I had a tough conversation earlier this week. A pastor from a local church asked to meet with me to gain some insight on a passage of the Bible, from the Jewish perspective, that he was preaching on. So we met, and we spoke about the passage (it was the Priestly Blessing), and then we got to talking about other elements of our faith. And then we got to the hard part. We spoke, quite respectfully, about his belief that all people should believe in Jesus, and that it comes from a place of care and love. I spoke about how no matter the intention, it feels disrespectful to wish that I believed something other than what I do, that somehow someone else knows better about my religious life.
I'm glad we had the conversation and we ended with a friendly tone. And one of the last things he said struck me so profoundly.
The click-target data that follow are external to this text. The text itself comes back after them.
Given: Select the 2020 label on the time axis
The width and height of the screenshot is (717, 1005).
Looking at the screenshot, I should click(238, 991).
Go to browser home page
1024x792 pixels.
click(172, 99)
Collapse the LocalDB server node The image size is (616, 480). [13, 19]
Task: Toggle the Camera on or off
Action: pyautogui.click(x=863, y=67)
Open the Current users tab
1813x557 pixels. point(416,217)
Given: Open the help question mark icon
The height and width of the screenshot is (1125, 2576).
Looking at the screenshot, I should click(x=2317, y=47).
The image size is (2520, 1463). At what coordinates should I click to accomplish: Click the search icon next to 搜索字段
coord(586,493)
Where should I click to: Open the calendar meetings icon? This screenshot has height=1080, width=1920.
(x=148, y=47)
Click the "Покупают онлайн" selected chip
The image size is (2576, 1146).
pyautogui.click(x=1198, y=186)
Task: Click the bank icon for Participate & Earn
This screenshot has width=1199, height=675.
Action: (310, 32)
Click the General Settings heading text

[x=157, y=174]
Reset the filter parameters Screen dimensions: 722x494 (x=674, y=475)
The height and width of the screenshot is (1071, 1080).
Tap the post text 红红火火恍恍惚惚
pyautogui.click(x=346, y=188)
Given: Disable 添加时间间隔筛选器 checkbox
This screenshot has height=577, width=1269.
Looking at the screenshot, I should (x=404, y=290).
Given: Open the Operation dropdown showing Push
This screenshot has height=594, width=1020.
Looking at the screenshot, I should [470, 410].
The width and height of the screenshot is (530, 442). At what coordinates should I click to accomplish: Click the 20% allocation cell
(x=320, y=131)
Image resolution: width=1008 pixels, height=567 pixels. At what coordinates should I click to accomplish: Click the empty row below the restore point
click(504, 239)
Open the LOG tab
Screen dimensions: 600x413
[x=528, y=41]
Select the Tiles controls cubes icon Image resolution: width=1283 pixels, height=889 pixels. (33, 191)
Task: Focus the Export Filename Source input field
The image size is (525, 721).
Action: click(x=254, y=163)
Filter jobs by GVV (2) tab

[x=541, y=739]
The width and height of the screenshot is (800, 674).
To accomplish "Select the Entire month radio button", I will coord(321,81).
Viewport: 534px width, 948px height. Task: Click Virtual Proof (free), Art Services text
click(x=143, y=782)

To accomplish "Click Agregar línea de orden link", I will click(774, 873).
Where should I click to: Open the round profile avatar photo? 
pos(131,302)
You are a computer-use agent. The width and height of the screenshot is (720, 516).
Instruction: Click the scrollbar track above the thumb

He told me that he has such certainty about God and who God has been and the role that God plays in his life and the lives of others, that he can’t help but want others to want to feel that exact same version of God that he knows, objectively to be True.
And I immediately thought about our name as a people of Yisrael, the name that comes from this week’s parsha. Just before reuniting with his brother Esav, after decades of fraught separation, Jacob lays down for the night. And in those dark hours, he encounters a man (maybe an angel?) and they wrestle. The Torah indicates that he struggled with something that embodies the Divine. Jacob asks his opponent for a blessing, and in return, he receives a new name - Yisrael - meaning one who struggles with God. His new name, and the one that defines our people, embodies a sense of struggle with Divinity. Notably, the name is offered as a blessing, not a curse! It’s not a bad thing to grapple with the Divine, it’s a blessing that we inherit, individually and as a people. The struggle is part of the deep engagement, and it’s something to strive for. Wrestling with God is the opposite of apathy; it is rich, sought-after connection.
After my conversation with the pastor, and thinking about this week’s parsha, I thought about how beautiful this part of our tradition is, how much pride I have in our willingness - and the invitation - to struggle. Perhaps, that is something unique about us, something I love about us. I think it creates such a richness to our faith that we invite in the struggle. I think it is the foundation of deeply meaningful conversations when we invite questions of all kinds without judgment or shame for not knowing. We are allowed to change the way that we believe in God, to change our relationship with God, and to allow our life stories to push us in that relationship.
I hope that you, too, feel a sense of pride in our name as a people and all that it embodies. I hope that you, too, lean into questions and embrace the struggle. And I hope that you, too, feel that your relationship with God can be beautiful and complex, even as we wrestle.